Rising sports stars continue to shine
Three up-and-coming sports stars sponsored by Transmec UK have all enjoyed a successful year competing on an international stage.
Junior Thai boxer George Rowand was selected for Team GB and took part in the world championships in Bangkok.
Meanwhile motorcyclist Trystan Finocchiaro rode at Europe’s top circuits during the World Supersport 300 season and cyclist Harry Hardcastle achieved podium finishes in a series of tough under-23 races across France.
“It’s been a fantastic 12 months and going to Thailand in August as part of Team GB was an amazing experience.

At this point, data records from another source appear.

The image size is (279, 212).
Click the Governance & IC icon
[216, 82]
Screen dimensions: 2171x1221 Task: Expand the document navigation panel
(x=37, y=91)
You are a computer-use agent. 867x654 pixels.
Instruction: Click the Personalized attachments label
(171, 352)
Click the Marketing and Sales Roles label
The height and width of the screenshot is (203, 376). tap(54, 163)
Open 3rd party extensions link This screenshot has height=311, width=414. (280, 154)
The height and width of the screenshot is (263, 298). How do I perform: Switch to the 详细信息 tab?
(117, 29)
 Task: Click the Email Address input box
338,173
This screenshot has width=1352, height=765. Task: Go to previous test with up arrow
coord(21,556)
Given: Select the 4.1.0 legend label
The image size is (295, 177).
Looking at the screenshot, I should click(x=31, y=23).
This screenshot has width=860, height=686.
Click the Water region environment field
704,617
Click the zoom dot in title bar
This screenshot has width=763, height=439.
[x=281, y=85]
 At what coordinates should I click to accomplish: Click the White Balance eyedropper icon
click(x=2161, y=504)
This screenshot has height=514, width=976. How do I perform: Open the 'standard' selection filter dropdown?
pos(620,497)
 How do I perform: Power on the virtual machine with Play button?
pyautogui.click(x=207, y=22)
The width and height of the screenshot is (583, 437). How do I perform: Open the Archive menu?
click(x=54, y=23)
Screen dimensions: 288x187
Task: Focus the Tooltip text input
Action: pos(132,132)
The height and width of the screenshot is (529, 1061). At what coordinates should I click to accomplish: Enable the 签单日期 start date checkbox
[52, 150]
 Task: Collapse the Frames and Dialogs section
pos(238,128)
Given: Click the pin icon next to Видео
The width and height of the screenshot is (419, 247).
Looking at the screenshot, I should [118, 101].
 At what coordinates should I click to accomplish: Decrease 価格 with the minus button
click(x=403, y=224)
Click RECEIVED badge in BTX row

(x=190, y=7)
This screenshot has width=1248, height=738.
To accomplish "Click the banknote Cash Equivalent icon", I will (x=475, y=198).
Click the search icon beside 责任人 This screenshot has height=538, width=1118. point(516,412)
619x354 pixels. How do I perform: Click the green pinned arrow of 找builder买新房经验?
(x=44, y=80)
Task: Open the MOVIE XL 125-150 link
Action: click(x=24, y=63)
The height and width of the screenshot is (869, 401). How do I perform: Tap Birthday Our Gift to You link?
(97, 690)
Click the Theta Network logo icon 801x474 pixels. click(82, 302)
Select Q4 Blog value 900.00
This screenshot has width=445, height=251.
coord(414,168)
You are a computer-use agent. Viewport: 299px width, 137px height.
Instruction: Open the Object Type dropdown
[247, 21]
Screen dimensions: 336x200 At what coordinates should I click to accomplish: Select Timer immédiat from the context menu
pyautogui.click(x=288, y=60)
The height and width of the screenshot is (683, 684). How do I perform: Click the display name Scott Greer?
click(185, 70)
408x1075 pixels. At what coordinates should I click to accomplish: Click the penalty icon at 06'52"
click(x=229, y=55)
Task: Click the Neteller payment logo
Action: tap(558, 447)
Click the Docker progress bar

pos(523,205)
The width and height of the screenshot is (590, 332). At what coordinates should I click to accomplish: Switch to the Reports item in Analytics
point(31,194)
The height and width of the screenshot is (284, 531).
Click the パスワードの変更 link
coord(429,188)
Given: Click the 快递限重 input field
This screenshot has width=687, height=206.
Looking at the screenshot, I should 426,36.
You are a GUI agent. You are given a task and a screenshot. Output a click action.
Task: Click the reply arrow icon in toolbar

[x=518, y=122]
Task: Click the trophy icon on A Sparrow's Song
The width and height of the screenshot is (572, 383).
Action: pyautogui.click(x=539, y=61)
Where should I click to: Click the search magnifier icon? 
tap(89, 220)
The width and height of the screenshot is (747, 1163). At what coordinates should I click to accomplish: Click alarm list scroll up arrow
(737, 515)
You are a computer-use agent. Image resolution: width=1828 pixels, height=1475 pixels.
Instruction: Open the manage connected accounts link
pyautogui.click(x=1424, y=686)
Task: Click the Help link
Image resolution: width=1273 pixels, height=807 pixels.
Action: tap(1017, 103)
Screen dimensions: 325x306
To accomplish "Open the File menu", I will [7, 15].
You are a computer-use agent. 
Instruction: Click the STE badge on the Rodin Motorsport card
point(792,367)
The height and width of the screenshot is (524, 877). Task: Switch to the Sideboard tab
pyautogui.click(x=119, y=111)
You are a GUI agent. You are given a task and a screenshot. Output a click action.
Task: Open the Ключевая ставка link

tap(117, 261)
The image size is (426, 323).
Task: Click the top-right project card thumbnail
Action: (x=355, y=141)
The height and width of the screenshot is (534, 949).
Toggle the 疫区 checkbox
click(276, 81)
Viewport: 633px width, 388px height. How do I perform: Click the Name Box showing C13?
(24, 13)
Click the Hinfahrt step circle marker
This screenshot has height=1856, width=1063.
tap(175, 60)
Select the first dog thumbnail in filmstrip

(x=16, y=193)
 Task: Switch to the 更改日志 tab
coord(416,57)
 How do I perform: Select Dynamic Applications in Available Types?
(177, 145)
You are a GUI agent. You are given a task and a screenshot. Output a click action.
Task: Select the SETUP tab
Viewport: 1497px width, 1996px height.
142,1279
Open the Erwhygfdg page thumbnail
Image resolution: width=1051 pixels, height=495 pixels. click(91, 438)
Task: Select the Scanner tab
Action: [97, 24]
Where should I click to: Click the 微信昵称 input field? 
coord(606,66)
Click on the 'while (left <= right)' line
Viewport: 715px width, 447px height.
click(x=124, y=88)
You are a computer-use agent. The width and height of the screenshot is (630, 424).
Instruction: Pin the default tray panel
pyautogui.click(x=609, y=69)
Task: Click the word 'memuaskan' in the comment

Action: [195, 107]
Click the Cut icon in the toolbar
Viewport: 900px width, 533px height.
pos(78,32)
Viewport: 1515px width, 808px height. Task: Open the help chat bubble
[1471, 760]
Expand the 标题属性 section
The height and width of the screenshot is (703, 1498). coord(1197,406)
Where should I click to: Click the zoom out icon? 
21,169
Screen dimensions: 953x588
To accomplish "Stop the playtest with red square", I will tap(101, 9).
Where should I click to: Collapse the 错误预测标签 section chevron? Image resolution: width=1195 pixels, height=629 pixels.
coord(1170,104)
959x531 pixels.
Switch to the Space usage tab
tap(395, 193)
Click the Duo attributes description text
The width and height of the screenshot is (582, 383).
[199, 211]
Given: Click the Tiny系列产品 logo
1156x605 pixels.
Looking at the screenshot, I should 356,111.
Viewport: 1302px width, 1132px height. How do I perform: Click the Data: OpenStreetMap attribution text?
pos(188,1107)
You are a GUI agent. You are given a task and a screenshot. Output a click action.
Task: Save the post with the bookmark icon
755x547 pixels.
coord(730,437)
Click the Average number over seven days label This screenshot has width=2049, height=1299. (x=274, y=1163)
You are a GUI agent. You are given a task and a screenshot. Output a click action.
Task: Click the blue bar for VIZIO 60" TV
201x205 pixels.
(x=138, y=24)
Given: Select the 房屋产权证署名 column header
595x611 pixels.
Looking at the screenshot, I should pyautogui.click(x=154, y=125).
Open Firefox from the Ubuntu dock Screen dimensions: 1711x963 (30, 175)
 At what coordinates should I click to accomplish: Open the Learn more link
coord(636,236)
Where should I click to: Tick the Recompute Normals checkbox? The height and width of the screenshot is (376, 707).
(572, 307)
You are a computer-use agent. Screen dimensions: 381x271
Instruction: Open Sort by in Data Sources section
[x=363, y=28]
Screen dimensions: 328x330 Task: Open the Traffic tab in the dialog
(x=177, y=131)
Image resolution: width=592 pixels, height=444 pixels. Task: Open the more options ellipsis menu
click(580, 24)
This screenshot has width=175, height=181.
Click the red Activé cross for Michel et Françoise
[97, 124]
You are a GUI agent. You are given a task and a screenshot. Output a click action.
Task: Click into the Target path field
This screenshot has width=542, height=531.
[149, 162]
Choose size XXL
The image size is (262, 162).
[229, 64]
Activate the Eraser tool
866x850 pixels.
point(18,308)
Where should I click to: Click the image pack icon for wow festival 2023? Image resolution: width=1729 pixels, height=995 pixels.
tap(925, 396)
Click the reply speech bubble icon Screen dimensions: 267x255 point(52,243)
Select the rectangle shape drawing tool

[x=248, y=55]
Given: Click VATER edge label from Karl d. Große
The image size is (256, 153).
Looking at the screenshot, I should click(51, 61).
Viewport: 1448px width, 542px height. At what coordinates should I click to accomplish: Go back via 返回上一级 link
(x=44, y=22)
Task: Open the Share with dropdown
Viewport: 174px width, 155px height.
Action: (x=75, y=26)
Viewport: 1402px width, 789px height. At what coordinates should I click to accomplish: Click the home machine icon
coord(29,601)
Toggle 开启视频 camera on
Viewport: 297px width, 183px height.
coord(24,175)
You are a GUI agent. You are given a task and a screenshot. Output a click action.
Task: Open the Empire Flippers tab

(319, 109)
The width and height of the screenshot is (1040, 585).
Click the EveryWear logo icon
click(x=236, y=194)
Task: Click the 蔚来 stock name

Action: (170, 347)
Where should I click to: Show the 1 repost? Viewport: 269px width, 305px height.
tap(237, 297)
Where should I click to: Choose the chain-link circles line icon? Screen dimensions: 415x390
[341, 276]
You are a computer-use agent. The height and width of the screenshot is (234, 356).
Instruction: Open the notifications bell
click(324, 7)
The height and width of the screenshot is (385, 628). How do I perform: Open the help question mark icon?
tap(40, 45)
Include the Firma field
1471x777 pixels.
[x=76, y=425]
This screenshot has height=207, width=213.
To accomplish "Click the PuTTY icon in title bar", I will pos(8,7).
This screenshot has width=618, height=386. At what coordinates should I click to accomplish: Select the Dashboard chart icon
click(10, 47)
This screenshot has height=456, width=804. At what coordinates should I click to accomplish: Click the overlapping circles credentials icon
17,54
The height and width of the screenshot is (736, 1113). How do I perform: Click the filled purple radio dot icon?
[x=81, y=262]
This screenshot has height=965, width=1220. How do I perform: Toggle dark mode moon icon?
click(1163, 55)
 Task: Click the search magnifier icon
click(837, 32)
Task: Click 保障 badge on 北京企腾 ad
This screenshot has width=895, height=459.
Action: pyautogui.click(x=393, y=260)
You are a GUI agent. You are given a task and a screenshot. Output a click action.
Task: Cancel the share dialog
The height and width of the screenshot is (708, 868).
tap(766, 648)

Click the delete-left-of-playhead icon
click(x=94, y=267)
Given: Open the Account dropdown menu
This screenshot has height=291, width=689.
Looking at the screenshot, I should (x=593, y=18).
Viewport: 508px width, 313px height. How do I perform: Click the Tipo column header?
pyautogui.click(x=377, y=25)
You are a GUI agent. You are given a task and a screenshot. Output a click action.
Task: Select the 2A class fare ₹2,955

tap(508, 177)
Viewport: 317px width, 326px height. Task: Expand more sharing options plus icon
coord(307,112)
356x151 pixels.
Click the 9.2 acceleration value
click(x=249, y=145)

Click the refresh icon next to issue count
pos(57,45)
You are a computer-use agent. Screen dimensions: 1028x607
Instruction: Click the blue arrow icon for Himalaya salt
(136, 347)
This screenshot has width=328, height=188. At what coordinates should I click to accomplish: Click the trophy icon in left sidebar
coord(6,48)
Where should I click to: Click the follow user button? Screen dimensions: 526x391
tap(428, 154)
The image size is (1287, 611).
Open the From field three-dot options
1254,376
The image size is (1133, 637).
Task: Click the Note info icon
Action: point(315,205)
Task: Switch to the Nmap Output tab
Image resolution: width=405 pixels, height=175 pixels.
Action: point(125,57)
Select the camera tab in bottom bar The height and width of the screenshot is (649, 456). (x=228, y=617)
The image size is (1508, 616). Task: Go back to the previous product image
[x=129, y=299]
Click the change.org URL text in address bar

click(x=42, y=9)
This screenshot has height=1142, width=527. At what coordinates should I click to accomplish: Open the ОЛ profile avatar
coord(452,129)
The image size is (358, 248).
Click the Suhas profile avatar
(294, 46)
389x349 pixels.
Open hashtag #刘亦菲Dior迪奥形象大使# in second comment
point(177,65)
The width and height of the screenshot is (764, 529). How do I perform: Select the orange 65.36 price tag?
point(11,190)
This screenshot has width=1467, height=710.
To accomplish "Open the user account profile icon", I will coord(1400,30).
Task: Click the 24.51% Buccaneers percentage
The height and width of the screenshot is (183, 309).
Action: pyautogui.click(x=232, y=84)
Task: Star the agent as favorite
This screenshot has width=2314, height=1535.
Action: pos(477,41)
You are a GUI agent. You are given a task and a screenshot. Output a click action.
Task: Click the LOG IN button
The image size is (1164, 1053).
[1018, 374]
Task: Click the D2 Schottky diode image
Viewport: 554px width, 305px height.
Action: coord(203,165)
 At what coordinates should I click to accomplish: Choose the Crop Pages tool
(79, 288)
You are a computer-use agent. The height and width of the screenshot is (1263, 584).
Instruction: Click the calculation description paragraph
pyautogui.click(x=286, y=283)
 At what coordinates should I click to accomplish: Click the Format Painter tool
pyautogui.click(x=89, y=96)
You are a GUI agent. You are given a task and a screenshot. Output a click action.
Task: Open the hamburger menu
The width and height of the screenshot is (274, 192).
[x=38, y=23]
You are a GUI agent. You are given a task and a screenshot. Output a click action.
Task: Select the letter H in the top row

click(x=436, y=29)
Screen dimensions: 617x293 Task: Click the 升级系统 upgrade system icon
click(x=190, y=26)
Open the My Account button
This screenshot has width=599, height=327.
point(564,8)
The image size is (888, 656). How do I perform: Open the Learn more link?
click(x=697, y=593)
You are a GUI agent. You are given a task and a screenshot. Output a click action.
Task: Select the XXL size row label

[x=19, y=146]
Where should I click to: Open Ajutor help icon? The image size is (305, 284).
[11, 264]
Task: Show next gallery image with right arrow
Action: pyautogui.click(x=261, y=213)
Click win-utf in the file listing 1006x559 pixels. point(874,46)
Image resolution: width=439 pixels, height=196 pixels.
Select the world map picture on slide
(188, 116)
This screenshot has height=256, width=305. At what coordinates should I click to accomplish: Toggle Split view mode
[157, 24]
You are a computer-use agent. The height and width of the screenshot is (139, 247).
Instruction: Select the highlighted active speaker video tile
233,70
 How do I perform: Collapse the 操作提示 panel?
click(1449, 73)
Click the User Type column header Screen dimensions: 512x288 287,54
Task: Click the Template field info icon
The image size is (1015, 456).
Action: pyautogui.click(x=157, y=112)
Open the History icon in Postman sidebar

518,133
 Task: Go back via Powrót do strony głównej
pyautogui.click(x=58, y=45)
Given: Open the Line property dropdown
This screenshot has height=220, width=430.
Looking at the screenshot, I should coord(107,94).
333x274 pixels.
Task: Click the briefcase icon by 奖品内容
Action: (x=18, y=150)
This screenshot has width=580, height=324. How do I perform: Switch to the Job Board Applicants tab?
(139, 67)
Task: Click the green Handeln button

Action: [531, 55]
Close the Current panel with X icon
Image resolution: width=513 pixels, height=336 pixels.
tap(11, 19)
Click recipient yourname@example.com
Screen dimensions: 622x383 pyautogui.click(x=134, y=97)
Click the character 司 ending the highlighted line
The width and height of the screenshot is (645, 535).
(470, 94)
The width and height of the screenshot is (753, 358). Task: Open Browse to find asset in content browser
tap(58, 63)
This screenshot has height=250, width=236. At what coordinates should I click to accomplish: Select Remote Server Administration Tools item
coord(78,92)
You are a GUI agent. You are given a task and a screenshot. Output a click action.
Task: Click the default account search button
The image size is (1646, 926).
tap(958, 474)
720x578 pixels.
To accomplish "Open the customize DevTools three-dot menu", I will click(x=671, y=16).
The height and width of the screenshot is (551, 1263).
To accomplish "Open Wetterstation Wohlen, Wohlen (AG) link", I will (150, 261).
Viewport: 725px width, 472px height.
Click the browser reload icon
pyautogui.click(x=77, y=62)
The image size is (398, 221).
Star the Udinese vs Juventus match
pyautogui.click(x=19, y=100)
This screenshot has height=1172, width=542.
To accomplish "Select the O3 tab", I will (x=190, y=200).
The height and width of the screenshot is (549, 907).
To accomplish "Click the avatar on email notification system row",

I’m really grateful to Transmec for their support,” said George, who is a member of Redditch’s Thaitans Martial Arts Academy.
Having won both his bouts at the Northern Open held at the end of November, the 13 year-old went on to win at February’s Baltic Open in Lithuania where he competed for Team GB.
Riding for Italy-based Scuderia Maranga Racing, Trystan was the only British racer competing in the championship.
And despite his relative inexperience, the 20-year-old proved himself to be one of the top Honda riders, matching the fastest ever lap on a Honda around France’s Circuit Nevers Magny-Cours.
However, the Hondas ultimately struggled to match the power of the other manufacturers and Trystan has accepted an offer to compete in the British Junior Supersport championship in 2019, riding for the KTM team.
“It’s been a tough season but I’ve learnt so much and I’m so happy with the rider I have become,” he said.
“My main focus for 2019 is on taking the British title and I can’t wait to get started.”
Moving from West Yorkshire to ride for the Amicale Cycliste Bisontine team, Harry’s year took him across France and beyond.
“I think that I had a good season considering that it was my first year as an under 23 which means longer races, harder races and better riders,” said Harry.
The highlight was winning an elite national – the top class of race in France – after being part of a group which broke away from the peloton after just 50km of the 180km race.
“I got away with three others in the final 5km and then managed to win the sprint,” the 19-year-old added.
“I also had another win which was in a smaller race and multiple top three and top ten positions.”